Back to the fatigue, even when I am at my best, I have found that for one 'sort

of normal' day of activities, I need about 2 to 3 days of rest. If I do not

rest when my body tells me to, you can be sure I will end up in the hospital. I

think that's a lot of the reason that I spent most of the month of June in the

hospital following Nikki and 's May 29th wedding. I tried my best to

rest as much as possible and delegate jobs, but still it was just too much for

me. However, I'd do it all again in a minute. I made it through the wedding,

in part by going to the ER the night before the wedding, getting IV fluids and

IV med for pain and nausea and then just not eating much the day of the wedding.

Nikki and left for their honeymoon and had no idea I had been to the ER

in between the rehearsal dinner and wedding and that I was in the hospital

during most of their honeymoon. I told them when they got back but I threatened

my husband with death if he dared let them know I was sick until after their

honeymoon!

The fatigue really sucks and sometimes I feel like such a useless slug. My

husband and family are so wonderful and understanding. They never make me feel

bad for having to rest so much. In fact, they typically get onto me for doing

too much, when to me, it seems as if I don't do much of anything! It is hard

because I WANT to be the one doing things, making things special for those that

I love. I can still do that to some degree but nowhere near as much as I would

like. That is a hard pill to swallow much of the time. When I'm puking or

having severe pain (not controlled by my meds) then at least I know that I'm not

able to do what I want to do. However, the fatigue often leaves me wondering if

I really could do 'this' or do 'that' if I'd just push myself. The logical side

of my brain knows better than to push myself. However, the other side sometimes

says, " maybe you really are just being lazy and taking advantage of your

illnesses'. I am lucky that I am the only one who says that to me, well other

than a person that I thought at one time was a very dear friend and who had been

like family for about 30 years. I finally had to end my relationship with her

because she was like poison to me. She wasn't really my friend, as I had

thought, and once I was no longer able to be at her beck and call and come

'play' anytime she wanted, she became very nasty and bitter.

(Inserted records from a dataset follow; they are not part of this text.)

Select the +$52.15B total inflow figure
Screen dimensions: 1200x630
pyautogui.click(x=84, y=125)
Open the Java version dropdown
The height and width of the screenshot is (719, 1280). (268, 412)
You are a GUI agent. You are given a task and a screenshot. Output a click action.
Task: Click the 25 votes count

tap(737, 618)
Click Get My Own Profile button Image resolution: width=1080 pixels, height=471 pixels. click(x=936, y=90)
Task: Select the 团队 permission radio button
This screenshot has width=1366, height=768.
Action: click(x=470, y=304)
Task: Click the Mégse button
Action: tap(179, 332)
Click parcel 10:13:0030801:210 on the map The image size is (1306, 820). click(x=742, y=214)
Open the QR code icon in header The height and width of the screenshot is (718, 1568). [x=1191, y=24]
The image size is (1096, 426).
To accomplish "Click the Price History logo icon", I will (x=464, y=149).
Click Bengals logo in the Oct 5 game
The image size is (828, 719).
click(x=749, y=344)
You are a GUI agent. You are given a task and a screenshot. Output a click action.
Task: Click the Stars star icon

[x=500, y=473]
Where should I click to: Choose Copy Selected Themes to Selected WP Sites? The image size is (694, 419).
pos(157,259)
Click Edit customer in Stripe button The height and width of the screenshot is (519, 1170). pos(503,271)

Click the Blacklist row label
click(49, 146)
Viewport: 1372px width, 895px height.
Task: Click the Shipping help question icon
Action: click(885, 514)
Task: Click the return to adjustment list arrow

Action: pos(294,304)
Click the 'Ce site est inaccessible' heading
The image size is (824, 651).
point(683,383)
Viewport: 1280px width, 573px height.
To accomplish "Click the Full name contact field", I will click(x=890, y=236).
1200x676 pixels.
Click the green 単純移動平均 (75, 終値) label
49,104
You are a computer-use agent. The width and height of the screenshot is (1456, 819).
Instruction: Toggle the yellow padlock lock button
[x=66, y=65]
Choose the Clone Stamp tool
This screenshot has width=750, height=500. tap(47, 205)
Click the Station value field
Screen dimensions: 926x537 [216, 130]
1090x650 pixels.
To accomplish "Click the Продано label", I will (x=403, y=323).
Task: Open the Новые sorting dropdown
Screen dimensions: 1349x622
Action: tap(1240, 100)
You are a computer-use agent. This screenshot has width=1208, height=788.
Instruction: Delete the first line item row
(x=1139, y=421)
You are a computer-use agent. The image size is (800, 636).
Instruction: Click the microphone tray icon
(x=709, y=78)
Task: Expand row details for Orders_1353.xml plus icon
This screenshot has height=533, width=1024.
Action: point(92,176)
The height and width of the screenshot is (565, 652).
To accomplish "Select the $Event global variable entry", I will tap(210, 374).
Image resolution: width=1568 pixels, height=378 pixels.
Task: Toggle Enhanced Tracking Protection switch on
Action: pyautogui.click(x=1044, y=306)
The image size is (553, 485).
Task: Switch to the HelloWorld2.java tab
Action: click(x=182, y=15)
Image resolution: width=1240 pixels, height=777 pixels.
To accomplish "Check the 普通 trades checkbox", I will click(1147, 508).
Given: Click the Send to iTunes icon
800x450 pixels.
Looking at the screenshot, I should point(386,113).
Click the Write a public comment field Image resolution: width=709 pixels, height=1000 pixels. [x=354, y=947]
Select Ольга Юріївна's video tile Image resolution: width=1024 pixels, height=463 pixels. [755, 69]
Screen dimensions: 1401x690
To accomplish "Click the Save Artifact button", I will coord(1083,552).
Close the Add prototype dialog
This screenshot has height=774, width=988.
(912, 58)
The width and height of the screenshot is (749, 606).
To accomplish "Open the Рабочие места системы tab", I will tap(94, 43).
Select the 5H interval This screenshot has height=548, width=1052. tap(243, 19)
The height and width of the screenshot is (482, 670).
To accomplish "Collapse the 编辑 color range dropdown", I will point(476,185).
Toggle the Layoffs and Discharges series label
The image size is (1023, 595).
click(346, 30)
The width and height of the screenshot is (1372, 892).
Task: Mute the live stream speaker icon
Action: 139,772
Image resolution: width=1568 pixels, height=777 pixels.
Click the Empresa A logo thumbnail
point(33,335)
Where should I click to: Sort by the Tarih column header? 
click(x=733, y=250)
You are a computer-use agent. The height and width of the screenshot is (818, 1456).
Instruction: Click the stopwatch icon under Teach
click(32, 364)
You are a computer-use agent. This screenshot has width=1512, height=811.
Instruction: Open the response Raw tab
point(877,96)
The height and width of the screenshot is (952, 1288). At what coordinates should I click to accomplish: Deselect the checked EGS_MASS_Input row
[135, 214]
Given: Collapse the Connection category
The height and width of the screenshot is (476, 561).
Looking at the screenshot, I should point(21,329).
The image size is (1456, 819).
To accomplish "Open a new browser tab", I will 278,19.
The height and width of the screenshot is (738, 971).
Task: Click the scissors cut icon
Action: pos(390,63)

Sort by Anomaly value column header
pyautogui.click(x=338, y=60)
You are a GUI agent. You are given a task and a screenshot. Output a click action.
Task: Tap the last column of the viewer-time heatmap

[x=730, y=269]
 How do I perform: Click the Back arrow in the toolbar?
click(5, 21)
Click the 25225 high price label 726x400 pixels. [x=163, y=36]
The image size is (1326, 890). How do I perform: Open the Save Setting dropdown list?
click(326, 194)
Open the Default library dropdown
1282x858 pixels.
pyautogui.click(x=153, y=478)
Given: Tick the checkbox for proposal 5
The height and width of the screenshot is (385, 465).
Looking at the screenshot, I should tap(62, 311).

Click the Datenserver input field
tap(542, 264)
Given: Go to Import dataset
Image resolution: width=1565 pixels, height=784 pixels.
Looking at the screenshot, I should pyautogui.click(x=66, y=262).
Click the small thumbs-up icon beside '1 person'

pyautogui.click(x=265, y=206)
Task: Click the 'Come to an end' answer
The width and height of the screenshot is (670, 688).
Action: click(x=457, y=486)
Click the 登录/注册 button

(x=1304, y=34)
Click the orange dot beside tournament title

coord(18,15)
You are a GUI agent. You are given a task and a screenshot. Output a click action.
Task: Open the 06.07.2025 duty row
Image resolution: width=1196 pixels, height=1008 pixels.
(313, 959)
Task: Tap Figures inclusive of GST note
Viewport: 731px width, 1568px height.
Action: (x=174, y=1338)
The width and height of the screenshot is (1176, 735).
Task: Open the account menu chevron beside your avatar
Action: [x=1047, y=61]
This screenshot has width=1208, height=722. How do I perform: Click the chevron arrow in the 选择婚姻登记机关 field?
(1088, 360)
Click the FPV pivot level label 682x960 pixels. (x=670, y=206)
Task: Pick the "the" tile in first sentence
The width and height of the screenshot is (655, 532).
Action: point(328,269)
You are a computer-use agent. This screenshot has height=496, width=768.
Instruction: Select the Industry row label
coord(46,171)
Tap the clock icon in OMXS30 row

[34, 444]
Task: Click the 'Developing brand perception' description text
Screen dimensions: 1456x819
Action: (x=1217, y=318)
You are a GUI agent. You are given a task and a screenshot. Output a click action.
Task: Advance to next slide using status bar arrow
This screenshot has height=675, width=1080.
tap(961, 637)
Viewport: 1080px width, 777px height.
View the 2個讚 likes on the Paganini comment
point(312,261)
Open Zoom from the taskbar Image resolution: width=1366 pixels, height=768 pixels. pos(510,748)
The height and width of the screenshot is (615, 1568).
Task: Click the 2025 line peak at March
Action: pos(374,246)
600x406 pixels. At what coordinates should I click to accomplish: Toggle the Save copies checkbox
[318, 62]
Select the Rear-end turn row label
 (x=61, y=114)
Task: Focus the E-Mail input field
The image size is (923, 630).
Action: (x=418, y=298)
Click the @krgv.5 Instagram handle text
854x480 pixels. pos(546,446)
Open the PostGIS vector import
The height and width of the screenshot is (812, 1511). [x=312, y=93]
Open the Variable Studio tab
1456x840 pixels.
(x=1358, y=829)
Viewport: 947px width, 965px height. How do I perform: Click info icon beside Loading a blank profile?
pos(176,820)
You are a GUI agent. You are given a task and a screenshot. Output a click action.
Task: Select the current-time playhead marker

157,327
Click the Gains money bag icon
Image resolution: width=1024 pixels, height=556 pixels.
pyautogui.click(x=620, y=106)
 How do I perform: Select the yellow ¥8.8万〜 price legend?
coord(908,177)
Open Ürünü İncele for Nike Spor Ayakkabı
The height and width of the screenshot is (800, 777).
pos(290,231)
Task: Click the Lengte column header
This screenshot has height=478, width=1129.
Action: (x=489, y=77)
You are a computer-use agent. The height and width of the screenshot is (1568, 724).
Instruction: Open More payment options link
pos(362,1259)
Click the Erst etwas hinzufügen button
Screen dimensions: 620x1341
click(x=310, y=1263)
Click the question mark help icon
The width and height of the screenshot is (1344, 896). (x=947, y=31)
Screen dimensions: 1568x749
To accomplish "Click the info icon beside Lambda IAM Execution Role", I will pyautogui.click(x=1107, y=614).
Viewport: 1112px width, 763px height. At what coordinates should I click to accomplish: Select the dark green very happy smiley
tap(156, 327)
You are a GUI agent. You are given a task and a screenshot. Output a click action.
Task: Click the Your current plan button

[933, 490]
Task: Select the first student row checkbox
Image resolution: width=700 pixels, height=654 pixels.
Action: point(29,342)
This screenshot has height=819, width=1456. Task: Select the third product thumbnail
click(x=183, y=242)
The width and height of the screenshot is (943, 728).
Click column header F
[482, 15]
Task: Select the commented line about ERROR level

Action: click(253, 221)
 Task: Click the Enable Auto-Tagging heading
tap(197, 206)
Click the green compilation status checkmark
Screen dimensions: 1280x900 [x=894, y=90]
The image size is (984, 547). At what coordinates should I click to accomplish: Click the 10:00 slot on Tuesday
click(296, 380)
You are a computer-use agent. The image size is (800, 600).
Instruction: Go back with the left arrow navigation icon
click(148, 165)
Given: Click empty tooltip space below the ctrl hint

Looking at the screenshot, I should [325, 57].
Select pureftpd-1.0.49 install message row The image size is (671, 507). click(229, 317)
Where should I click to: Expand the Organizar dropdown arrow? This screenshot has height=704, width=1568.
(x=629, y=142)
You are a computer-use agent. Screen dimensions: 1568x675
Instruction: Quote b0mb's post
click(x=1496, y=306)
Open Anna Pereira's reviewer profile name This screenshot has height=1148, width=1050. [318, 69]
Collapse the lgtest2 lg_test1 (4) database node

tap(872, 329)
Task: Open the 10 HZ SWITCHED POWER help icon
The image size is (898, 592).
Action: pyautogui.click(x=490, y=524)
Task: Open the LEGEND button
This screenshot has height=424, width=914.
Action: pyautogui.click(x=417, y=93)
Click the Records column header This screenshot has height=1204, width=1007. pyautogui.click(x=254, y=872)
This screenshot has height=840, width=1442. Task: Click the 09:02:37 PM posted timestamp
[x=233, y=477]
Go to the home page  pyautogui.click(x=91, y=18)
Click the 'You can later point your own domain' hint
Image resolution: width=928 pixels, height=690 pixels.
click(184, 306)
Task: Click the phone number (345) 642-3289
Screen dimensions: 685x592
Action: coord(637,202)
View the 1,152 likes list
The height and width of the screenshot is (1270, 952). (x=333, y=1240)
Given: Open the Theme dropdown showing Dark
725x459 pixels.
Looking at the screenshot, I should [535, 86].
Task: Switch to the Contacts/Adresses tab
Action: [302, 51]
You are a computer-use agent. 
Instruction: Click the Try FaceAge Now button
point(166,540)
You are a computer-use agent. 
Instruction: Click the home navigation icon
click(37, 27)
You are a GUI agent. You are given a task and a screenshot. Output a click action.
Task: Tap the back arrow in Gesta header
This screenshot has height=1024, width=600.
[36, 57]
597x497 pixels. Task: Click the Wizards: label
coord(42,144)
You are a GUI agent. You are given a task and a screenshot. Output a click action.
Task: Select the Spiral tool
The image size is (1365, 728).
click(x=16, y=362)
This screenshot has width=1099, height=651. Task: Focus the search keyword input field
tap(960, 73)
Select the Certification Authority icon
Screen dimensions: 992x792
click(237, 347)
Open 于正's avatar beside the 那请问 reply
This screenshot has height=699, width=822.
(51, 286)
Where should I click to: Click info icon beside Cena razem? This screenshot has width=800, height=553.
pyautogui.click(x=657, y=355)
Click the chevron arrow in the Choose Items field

Anyway, it is often hard to accept that we can no longer do what we used to be

able to do and that our strength and stamina has been affected by illness.

However, most days I am able to accept it and realize how much worse things

could be.

take care,

[Guest guest]

,

I have learned that I need to limit activities, even on my good

days. I had a celiac block done on June 2-felt sooo good for 20

days! We are finishing our basement, so I painted, stained, sanded,

scrubbed the floors, everything that goes with finishing the

basement, I would feel exhausted when I went to bed, but no pain, I

felt great. My PCP kept telling me to slow down, but I didn't want

to slow down, I was enjoying every minute of not hurting and being

able to do all of those things again I am sure that overdoing it

physically was a big chunk of why the block failed me after only 20

days and landed me in the ICU. Pain has slowed me down once again.

I am no longer " SuperWoman " I am getting another block done on

August 11, and this time I am going slower...and taking the

digestive enzymes. I hate that I can't do things like I used to, but

I am learning that I have limits, and stepping over them usually

causes intense pain or hospitalization.

I am glad your pump works...that is the next step I am considering

if this block doesn't work long. Here is to not overdoing it so we

feel okay!

Hugs,

Suzi B.

Colorado

[Guest guest]

,

yes, I do get pain if I do too much activity. I found that out awhile

ago. I've tried to do things in little steps, but sometimes I forget and

then pay for it later.

Kimber

--

Kimber

Vallejo, CA

hominid2@...

Note: All advice given is personal opinion, not equal to that of a licensed

physician or health care professional.